Now, I need to factor this simple quadratic expression, $y^2 - 3y - 28$. I need to find two numbers that multiply to -28 (the last number) and add up to -3 (the middle number's coefficient).
I thought about pairs of numbers that multiply to 28:
1 and 28
2 and 14
4 and 7
To get -28 and a sum of -3, I need one number to be positive and one to be negative. If I pick 4 and -7, they multiply to -28 and add up to $4 + (-7) = -3$. Perfect!
So, $y^2 - 3y - 28$ factors into $(y + 4)(y - 7)$.

Now that I've factored it using 'y', I need to put the original "$x^2 - 2$" back in where 'y' was.
So, $(y + 4)$ becomes $((x^2 - 2) + 4)$, which simplifies to $(x^2 + 2)$.
And $(y - 7)$ becomes $((x^2 - 2) - 7)$, which simplifies to $(x^2 - 9)$.

So far, our expression is $(x^2 + 2)(x^2 - 9)$.
I looked at these two new parts.

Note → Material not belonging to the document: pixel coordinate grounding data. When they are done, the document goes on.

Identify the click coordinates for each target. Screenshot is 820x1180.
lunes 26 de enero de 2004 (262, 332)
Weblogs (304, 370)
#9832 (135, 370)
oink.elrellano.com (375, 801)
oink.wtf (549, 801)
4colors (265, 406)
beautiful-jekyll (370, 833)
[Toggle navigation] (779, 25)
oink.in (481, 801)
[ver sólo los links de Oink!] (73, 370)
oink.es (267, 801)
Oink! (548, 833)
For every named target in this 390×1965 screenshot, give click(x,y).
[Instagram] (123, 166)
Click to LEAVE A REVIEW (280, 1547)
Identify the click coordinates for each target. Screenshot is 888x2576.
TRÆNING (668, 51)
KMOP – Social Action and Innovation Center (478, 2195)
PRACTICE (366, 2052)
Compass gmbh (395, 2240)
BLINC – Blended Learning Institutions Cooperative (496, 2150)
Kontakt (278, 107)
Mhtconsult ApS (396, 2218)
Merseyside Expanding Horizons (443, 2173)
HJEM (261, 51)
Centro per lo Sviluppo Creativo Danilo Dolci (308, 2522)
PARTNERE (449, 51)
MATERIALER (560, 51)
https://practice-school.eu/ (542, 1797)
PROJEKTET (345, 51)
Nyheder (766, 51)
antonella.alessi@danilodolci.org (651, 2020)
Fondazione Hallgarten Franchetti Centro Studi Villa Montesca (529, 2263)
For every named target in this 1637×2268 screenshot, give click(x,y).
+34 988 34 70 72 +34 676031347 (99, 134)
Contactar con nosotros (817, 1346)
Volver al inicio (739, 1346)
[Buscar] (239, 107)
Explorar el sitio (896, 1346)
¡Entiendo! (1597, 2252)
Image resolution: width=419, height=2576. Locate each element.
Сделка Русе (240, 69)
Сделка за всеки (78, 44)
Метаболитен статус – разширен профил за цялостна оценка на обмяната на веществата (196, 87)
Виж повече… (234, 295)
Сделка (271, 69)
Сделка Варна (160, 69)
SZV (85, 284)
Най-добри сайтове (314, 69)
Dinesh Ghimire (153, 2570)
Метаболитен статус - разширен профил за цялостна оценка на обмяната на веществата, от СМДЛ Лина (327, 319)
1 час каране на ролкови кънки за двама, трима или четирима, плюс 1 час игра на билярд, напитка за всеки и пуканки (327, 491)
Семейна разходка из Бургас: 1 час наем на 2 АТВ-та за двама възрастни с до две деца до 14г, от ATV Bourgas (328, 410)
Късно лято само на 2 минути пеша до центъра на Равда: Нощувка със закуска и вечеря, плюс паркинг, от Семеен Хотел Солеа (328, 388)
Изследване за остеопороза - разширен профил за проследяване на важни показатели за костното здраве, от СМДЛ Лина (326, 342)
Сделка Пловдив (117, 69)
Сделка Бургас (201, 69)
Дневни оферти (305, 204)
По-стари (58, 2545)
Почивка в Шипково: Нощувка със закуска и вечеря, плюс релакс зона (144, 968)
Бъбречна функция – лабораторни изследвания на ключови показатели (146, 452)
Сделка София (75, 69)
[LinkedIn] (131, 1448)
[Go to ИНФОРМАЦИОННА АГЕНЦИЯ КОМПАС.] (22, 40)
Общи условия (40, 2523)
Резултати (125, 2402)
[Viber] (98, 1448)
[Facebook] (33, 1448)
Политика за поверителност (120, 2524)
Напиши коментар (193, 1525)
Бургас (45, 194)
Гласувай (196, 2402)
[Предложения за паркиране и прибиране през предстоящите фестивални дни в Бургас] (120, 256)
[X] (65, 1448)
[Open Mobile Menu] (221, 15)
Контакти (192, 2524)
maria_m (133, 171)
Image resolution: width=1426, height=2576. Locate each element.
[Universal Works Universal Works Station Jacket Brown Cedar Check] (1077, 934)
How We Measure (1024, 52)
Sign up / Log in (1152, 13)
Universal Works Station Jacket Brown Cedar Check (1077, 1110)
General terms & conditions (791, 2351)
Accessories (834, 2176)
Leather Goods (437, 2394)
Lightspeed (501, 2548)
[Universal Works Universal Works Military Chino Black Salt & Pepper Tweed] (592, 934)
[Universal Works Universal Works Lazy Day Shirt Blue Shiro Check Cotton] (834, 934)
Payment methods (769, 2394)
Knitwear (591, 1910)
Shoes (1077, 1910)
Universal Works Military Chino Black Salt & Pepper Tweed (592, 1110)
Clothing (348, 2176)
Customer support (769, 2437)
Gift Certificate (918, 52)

The first part, $(x^2 + 2)$, can't be factored any further using regular numbers because it's a sum of squares (or rather, $x^2 + \text{a positive number}$), and the numbers aren't set up for any special factoring rule.
But the second part, $(x^2 - 9)$, looks familiar! It's a "difference of squares" because $x^2$ is $x$ times $x$, and 9 is $3$ times $3$.
The rule for difference of squares is $a^2 - b^2 = (a - b)(a + b)$.
So, $x^2 - 9$ factors into $(x - 3)(x + 3)$.

Putting all the factored pieces together, the completely factored expression is $(x^2 + 2)(x - 3)(x + 3)$.